(New Haven Register) - Years ago, you met with an attorney, reviewed your financial profile, identified how you want your estate to be distributed upon your passing, taking into account the estate tax limitations, and the documents were safely secured in your safe deposit box at the bank.
What could go wrong?
Most estate planners will encourage clients to revisit their estate plan every three to five years. Why? The size of your estate might have changed, you may have experienced a significant health event. You have a new child or grandchild. There might be tax law changes, the statutes may have updated and your plan may not accomplish what you think and want it to.
We’re all looking to save taxes, court costs, legal fees and “make it simple” for our heirs. A last will and testament is the cornerstone of all estate planning, maybe with a trust.

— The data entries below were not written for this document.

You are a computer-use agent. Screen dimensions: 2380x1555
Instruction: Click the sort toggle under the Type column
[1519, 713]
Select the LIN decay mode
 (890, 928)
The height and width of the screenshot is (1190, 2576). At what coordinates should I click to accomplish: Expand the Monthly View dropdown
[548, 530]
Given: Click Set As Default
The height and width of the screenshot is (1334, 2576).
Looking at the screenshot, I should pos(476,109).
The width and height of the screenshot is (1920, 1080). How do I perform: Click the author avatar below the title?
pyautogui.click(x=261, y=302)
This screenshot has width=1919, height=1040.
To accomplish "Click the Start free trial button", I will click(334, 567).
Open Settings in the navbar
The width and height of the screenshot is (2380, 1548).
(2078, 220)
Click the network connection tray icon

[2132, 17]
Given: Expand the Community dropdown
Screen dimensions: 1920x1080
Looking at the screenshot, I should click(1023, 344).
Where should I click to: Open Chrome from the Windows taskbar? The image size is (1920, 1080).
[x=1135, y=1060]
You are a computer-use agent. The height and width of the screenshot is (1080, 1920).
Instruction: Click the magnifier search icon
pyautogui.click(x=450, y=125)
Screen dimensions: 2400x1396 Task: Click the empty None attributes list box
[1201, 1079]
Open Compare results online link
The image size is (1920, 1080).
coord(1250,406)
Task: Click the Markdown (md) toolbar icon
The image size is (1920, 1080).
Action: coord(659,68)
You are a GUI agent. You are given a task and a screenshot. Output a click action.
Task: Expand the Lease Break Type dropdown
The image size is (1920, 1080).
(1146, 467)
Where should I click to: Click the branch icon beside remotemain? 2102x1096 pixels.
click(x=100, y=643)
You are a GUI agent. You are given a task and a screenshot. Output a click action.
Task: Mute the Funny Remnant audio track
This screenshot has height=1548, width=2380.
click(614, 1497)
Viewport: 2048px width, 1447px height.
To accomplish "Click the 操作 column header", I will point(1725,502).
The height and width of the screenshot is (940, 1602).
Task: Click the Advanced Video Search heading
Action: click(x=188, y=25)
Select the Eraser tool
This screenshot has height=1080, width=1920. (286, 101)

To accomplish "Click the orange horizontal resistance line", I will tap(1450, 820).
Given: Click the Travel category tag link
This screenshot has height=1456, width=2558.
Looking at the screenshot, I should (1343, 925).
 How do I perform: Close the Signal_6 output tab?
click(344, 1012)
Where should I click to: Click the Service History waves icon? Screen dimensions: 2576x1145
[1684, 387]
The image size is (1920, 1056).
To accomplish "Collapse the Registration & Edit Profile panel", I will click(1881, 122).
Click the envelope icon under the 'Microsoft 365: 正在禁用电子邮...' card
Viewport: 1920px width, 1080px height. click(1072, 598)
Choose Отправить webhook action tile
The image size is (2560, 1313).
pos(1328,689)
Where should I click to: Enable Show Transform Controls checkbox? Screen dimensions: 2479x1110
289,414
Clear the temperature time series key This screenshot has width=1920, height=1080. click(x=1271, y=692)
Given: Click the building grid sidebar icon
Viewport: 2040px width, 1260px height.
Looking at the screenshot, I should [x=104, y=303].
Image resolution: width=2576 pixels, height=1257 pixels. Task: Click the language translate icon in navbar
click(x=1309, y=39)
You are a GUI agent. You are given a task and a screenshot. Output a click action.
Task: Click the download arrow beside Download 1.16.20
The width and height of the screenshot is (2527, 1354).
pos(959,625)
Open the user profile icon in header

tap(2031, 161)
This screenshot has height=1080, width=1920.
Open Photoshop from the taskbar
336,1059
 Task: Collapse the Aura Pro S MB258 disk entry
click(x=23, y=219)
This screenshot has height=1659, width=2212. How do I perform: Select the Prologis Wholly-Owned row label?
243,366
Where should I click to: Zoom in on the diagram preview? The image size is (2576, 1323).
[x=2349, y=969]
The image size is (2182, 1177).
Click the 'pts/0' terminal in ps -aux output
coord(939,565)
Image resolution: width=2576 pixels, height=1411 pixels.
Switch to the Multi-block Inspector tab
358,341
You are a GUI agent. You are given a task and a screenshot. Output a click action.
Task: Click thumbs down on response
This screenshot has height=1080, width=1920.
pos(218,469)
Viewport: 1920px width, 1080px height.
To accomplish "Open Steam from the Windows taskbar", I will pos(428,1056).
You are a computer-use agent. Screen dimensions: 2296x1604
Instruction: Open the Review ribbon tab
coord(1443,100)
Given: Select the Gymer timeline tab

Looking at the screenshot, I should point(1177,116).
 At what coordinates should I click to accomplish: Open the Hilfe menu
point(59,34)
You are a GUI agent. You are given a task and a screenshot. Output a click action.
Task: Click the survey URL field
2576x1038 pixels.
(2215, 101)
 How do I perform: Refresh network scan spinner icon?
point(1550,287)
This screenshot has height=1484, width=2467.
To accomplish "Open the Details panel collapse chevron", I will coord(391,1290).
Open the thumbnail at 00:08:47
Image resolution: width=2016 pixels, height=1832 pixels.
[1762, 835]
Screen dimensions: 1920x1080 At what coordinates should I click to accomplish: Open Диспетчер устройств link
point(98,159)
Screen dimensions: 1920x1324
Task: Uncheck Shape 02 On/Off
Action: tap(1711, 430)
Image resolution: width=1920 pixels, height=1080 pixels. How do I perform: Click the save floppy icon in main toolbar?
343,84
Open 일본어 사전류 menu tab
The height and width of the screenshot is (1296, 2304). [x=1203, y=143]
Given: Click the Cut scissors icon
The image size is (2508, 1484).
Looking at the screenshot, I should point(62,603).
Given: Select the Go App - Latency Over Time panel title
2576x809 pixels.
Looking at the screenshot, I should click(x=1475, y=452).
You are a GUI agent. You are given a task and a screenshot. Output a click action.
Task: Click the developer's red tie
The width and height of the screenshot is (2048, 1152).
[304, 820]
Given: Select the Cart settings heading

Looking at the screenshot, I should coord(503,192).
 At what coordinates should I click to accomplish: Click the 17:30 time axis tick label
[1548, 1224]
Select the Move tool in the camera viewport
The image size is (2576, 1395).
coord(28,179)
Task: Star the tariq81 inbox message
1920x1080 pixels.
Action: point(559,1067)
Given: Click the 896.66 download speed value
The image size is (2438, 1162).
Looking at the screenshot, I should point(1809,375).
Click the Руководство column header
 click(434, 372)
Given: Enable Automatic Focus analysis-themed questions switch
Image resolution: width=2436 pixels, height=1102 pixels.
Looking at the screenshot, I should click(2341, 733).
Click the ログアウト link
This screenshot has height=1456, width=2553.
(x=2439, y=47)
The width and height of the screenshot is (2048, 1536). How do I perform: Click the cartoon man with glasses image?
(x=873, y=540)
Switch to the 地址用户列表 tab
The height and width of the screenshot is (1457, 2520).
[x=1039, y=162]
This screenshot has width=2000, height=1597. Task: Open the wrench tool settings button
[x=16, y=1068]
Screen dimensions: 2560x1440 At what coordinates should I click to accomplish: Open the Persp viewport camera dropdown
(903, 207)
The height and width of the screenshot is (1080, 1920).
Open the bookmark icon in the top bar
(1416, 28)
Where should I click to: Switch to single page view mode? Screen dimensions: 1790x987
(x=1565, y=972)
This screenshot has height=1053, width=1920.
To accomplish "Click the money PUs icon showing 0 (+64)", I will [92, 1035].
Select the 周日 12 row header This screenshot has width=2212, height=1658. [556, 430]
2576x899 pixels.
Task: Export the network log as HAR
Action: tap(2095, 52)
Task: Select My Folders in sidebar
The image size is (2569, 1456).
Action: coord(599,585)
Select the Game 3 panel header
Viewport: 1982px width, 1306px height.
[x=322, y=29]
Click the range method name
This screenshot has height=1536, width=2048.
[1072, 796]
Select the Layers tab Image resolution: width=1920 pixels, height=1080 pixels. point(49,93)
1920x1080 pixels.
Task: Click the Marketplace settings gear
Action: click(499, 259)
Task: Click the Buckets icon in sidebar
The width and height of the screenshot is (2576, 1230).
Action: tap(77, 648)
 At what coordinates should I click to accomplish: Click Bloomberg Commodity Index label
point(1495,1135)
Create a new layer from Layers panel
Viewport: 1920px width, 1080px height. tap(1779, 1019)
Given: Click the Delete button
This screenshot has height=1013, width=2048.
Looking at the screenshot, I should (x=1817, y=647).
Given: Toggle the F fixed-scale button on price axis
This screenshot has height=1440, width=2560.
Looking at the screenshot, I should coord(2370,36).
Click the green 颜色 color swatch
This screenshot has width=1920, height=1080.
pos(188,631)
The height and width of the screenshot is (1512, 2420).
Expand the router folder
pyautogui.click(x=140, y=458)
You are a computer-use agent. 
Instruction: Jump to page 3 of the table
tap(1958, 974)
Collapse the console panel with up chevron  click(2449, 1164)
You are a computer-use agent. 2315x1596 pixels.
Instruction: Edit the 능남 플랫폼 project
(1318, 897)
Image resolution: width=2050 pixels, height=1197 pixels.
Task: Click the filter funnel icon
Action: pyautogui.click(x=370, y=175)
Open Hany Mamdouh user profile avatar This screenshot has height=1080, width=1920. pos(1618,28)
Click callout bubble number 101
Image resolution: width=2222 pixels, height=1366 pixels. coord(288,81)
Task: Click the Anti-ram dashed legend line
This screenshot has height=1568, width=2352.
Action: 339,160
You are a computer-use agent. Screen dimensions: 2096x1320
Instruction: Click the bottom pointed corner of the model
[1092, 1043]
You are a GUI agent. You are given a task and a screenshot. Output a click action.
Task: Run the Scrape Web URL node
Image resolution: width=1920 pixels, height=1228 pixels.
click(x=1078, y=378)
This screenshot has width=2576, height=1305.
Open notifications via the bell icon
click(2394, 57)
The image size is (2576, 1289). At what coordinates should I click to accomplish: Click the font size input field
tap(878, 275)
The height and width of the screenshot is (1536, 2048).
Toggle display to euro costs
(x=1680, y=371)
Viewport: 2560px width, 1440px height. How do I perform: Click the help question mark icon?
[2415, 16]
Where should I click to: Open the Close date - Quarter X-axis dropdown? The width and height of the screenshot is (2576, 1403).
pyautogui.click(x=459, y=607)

Many people say that they “have nothing” and that their estate is “simple.” Usually neither of those is true. If you think your financial profile is “too small” to have a will, think again. There are often unintended consequences of not having a will — forgotten accounts, untimely death of a joint owner, a 20-year-old car in your sole name which is not “worth anything.”
In a will, you can designate who is to receive your assets, designate percentages and provide for heirs who are minors. In addition, a will can protect your wishes from a challenge from unwanted heirs after your passing.
The estate tax exemption in Connecticut in 2022 is $9.1 million. Did you create a complicated will and trust scheme to minimize your estate’s estate tax liability when the exemption was merely $675,000.00? This was as recent as the mid-1990s. If you don’t revisit the plan, will it unnecessarily create a burdensome administration of your estate? Your heirs may be forced to set up inherited trusts and even sub-trusts to protect against tax liability. With the current high exemptions, this type of trust may no longer be necessary and can cause delays in the distribution of your estate to designated heirs.
Did you and your spouse prepare your wills when your children were small, appropriately naming guardians and family members as the executor and trustee? Maybe your children are now grown with children of their own. Did you provide for those eventualities in your will? If, tragically, one of your adult children predecease you, will your grandchildren be entitled to his/her parent’s inheritance or did your original will omit a provision for future grandchildren?
When was the last time you reviewed your wills to see whether you still want the persons you named as executor and trustee? It could be a family member who is deceased or a friend who is no longer involved with your family or has become incompetent — or an even an ex-spouse.
Many people think they are too young to have an estate plan. Newspapers are filled with stories of people who died suddenly. Even if all of your accounts are held jointly with another person or have a beneficiary designation, maybe that person is on disability and an inheritance may jeopardize their benefits. Your minor children may outright inherit your estate according to the law but with no one named to manage the inheritance.
And there are those who want to save legal fees by using an online will template. Keep in mind that the terms of a will are governed by state law. Often the commercial sites do not explain that the document must comply with the statutes of the state where it is signed. Templates often don’t include necessary provisions in a number of other areas, as well.
Clearly, plenty can go wrong if you don’t have an estate plan or if your plan is outdated. It is important to review your will, and possibly your trust, regularly for peace of mind that your heirs will inherit as per your intend.